(Dataset entries)
------------------------------------------------------------

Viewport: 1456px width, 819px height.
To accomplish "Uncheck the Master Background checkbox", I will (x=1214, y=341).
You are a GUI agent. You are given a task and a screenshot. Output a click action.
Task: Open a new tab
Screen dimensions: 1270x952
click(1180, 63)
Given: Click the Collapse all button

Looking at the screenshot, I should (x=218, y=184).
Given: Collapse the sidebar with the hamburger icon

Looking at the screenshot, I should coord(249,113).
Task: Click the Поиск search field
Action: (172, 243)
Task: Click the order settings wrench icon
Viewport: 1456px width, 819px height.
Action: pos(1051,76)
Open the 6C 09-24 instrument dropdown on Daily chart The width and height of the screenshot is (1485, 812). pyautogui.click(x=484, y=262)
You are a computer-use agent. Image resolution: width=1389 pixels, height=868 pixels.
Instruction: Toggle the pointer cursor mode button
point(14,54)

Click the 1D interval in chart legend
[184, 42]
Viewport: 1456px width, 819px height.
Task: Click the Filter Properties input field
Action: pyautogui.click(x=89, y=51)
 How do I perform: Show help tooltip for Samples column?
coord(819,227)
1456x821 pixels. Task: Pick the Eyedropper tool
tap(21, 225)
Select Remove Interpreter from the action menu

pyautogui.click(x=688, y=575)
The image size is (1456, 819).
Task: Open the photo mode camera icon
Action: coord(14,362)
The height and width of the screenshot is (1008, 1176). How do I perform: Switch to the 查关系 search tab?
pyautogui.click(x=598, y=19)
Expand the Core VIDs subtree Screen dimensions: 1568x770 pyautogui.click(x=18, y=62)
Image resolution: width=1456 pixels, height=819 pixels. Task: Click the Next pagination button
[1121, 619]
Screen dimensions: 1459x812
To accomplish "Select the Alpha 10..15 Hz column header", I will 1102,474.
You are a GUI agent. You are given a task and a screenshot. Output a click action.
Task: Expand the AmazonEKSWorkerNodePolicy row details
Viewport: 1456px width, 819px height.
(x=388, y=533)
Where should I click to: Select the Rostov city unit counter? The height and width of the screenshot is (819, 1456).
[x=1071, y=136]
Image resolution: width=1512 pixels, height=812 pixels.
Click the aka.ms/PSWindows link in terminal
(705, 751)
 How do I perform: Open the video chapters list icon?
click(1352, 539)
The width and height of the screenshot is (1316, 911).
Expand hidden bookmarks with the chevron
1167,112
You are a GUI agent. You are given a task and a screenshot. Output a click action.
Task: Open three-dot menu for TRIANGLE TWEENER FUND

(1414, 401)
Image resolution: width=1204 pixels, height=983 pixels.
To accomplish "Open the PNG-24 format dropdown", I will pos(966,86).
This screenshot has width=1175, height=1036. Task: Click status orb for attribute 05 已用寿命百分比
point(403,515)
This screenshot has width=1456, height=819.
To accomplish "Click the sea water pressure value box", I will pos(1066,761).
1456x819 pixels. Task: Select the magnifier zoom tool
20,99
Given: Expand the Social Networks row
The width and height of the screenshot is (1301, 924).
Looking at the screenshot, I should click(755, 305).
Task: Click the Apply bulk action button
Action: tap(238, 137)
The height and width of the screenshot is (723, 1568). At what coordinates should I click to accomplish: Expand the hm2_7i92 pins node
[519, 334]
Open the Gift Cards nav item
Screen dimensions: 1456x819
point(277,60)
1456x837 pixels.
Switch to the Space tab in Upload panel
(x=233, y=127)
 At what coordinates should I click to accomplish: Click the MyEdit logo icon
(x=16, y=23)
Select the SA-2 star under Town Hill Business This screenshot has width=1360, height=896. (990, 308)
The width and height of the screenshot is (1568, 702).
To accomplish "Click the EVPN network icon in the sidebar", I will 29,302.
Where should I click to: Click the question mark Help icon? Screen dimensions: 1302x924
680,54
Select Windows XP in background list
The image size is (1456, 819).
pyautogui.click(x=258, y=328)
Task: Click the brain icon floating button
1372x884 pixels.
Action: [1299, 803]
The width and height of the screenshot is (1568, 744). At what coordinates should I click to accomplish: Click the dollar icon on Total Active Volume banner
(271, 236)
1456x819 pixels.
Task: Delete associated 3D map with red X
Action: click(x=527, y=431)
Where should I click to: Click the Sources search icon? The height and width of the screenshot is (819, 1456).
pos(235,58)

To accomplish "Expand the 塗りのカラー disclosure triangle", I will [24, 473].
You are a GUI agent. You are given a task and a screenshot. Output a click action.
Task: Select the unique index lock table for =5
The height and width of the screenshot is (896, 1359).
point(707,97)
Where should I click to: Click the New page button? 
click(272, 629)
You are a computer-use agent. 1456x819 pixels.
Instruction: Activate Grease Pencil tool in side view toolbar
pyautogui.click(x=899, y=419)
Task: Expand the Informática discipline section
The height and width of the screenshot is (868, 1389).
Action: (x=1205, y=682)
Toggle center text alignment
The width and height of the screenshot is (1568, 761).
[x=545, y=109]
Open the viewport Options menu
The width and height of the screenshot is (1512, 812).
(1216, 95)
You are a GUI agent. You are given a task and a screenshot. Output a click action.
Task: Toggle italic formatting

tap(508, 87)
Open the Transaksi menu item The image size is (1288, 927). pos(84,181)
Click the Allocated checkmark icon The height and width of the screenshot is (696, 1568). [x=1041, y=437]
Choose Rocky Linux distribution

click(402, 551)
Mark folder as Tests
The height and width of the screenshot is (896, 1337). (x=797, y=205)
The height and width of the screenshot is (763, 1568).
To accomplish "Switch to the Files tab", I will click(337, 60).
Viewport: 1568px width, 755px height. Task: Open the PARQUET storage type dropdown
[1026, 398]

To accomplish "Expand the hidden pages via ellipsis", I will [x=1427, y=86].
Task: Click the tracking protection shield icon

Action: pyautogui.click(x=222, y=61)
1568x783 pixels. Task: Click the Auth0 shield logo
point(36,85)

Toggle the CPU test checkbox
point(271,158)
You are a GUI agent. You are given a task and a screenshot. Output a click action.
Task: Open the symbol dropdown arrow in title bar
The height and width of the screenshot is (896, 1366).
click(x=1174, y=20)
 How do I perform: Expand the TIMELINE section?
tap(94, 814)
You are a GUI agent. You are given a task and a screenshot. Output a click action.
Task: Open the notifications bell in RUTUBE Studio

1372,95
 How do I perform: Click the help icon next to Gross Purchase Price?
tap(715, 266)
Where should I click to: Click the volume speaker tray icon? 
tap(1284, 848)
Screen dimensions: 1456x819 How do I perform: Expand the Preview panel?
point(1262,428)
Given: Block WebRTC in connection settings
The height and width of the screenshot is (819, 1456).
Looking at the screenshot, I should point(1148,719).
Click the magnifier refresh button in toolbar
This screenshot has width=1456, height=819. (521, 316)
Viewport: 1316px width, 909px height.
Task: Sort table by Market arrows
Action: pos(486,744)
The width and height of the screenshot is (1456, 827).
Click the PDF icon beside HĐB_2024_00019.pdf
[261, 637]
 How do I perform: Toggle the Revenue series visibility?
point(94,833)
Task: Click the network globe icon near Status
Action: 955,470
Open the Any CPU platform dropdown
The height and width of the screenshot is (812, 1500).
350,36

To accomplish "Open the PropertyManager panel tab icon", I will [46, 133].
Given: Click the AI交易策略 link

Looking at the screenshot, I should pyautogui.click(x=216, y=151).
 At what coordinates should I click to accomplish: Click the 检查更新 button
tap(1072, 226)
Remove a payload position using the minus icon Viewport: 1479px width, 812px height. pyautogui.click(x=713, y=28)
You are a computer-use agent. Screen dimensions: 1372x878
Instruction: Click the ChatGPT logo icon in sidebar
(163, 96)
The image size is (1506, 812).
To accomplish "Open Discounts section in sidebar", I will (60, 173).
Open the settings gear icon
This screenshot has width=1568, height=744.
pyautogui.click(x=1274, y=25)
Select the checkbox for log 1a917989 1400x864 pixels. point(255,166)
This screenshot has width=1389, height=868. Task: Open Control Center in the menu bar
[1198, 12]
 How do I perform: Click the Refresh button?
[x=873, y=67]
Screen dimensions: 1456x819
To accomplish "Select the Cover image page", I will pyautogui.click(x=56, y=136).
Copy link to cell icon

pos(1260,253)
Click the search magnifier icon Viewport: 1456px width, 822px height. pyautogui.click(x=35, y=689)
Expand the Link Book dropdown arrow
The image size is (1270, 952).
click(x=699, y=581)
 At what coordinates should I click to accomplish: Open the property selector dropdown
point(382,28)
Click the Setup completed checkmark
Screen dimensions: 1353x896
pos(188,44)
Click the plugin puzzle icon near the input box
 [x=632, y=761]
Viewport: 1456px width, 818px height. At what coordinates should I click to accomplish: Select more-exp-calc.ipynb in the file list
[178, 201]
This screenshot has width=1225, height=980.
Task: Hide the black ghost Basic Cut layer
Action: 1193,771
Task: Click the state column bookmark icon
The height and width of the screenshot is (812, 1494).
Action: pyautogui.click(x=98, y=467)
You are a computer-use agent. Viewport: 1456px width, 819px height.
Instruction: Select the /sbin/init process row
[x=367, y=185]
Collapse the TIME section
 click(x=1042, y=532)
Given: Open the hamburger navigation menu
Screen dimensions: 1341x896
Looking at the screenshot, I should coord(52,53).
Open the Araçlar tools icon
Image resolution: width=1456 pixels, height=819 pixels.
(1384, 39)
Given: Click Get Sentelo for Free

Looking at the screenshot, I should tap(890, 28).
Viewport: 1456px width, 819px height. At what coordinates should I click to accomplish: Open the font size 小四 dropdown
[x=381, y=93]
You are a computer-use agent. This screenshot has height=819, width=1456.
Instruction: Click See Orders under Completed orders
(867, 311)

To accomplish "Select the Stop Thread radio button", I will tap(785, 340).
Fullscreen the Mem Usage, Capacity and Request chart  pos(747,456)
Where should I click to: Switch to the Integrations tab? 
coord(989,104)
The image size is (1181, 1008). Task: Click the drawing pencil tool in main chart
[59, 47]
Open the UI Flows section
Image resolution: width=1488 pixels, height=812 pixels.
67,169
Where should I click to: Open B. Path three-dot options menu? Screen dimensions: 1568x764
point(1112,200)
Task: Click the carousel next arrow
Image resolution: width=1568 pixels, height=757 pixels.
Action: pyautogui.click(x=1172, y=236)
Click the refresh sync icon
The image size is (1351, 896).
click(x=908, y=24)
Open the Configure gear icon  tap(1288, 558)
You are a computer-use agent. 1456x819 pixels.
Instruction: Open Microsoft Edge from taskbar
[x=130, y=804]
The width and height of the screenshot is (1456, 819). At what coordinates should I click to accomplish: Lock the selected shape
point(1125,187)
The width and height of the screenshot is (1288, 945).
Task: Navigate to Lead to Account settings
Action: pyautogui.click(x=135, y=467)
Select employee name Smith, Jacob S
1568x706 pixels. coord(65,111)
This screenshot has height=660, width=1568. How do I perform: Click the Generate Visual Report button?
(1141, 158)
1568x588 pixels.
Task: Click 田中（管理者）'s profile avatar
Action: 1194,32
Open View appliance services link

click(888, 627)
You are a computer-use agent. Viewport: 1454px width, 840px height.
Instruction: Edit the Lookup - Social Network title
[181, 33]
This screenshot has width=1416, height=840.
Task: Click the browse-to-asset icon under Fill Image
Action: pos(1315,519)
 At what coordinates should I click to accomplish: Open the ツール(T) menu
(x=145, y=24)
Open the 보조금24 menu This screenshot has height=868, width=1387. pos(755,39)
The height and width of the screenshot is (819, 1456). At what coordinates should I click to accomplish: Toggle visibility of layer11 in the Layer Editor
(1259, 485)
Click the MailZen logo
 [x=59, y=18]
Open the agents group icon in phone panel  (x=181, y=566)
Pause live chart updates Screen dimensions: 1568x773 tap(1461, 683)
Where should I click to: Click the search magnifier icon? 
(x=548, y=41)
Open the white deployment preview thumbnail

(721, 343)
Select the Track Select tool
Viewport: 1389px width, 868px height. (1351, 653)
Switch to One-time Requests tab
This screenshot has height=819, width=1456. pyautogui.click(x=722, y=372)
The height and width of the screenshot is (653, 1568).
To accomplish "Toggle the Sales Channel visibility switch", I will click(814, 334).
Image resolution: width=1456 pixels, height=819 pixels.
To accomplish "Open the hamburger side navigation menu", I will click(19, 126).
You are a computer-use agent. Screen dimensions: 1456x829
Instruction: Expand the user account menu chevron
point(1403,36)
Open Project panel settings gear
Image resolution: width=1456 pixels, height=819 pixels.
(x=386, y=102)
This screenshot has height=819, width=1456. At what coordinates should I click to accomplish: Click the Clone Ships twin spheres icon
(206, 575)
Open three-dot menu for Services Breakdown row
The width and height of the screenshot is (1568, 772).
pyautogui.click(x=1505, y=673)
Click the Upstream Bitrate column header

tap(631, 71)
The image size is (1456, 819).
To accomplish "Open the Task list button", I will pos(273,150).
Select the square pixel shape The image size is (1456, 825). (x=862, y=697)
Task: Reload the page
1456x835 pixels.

------------------------------------------------------------

**Exercise directions:** Could you work out how many lines above contain the string "computer"? Answer with the number only.

**Problem solution:** 8